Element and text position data
────────

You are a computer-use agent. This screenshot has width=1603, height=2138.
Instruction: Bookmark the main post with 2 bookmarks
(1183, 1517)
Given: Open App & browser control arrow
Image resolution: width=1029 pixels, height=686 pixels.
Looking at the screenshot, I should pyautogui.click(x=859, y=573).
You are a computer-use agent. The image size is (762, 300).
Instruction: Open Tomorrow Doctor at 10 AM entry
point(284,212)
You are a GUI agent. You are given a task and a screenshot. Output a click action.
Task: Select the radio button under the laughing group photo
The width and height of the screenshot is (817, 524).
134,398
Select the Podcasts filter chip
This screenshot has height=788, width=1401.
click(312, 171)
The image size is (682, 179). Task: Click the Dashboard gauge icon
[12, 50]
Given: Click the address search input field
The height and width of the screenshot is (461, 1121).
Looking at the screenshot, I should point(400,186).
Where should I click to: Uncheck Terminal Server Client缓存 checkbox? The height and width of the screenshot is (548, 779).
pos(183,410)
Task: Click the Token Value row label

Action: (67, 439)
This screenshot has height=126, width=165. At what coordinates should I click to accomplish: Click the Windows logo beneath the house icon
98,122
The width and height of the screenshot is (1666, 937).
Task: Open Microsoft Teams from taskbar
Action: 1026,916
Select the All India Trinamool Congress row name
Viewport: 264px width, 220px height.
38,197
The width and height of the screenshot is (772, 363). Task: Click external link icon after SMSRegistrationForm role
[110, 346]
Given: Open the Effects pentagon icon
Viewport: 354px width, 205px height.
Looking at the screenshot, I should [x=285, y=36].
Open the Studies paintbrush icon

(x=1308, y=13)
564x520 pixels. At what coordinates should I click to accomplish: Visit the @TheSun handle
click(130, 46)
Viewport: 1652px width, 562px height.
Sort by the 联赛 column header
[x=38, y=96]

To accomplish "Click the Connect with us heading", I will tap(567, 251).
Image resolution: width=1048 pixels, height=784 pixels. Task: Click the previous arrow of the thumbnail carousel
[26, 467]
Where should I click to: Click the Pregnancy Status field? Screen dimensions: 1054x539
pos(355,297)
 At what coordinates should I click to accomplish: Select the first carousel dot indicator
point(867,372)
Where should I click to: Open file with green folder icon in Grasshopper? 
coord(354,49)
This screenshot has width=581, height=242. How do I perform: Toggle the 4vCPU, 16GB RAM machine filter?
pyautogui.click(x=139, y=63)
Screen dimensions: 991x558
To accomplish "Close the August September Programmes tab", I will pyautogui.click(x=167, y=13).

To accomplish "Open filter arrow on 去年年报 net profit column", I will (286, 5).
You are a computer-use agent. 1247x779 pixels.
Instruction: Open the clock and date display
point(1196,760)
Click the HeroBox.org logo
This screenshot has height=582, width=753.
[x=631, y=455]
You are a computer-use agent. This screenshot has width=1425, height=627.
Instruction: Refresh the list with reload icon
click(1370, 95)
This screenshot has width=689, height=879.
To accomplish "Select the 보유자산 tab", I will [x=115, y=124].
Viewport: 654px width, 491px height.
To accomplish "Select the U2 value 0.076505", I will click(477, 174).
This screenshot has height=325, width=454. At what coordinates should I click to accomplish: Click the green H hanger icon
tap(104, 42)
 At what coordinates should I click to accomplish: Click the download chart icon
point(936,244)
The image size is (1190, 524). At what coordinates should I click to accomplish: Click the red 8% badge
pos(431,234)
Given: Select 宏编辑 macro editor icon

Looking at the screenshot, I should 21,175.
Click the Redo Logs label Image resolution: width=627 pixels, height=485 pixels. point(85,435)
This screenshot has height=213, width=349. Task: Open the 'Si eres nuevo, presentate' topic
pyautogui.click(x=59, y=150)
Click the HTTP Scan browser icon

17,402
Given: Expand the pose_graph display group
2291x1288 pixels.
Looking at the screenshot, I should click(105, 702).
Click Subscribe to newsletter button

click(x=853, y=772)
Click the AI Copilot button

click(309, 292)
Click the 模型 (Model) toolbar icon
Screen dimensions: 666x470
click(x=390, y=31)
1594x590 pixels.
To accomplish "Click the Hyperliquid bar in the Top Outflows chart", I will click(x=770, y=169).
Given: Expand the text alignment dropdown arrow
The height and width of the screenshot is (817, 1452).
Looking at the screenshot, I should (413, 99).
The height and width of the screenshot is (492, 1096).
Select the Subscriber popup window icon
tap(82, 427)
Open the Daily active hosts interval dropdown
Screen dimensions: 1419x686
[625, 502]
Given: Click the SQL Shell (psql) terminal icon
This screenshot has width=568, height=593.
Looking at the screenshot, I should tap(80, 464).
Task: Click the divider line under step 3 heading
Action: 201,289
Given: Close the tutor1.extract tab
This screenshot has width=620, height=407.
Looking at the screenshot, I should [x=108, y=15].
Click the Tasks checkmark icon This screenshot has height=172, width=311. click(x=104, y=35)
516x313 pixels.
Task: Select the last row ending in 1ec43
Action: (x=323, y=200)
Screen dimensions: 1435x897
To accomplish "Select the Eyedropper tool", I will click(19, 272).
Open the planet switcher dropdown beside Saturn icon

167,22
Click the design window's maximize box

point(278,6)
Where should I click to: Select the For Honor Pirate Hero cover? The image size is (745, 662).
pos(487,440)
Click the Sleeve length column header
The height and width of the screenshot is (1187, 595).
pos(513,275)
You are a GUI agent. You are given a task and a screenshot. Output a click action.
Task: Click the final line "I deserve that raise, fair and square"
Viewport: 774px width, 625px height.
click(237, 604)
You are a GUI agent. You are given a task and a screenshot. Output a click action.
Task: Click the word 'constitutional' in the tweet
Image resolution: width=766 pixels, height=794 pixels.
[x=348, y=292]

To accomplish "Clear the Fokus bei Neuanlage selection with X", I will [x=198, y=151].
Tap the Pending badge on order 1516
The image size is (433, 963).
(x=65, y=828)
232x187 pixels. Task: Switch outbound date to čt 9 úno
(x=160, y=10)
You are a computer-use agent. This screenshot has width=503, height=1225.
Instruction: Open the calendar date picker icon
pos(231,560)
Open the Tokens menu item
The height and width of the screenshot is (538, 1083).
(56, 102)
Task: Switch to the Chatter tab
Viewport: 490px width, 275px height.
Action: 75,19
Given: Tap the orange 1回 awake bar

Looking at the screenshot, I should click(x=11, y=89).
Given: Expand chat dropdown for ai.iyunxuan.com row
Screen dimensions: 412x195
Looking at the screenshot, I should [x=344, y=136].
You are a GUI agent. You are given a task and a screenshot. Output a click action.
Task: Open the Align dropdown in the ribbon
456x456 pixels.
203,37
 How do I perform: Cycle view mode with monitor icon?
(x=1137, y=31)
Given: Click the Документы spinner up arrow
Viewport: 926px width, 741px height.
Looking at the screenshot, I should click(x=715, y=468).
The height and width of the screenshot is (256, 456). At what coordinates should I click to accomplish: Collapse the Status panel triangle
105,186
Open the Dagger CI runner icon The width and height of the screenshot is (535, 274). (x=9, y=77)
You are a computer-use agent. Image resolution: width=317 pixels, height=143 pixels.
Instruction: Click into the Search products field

────────

## Work instructions
Copy the records above verbatim, from the line with "Open the Daily active hosts interval dropdown" to the line with "point(278,6)", including both of those lines.

## Problem solution
Open the Daily active hosts interval dropdown
Screen dimensions: 1419x686
[625, 502]
Given: Click the SQL Shell (psql) terminal icon
This screenshot has width=568, height=593.
Looking at the screenshot, I should tap(80, 464).
Task: Click the divider line under step 3 heading
Action: 201,289
Given: Close the tutor1.extract tab
This screenshot has width=620, height=407.
Looking at the screenshot, I should [x=108, y=15].
Click the Tasks checkmark icon This screenshot has height=172, width=311. click(x=104, y=35)
516x313 pixels.
Task: Select the last row ending in 1ec43
Action: (x=323, y=200)
Screen dimensions: 1435x897
To accomplish "Select the Eyedropper tool", I will click(19, 272).
Open the planet switcher dropdown beside Saturn icon

167,22
Click the design window's maximize box

point(278,6)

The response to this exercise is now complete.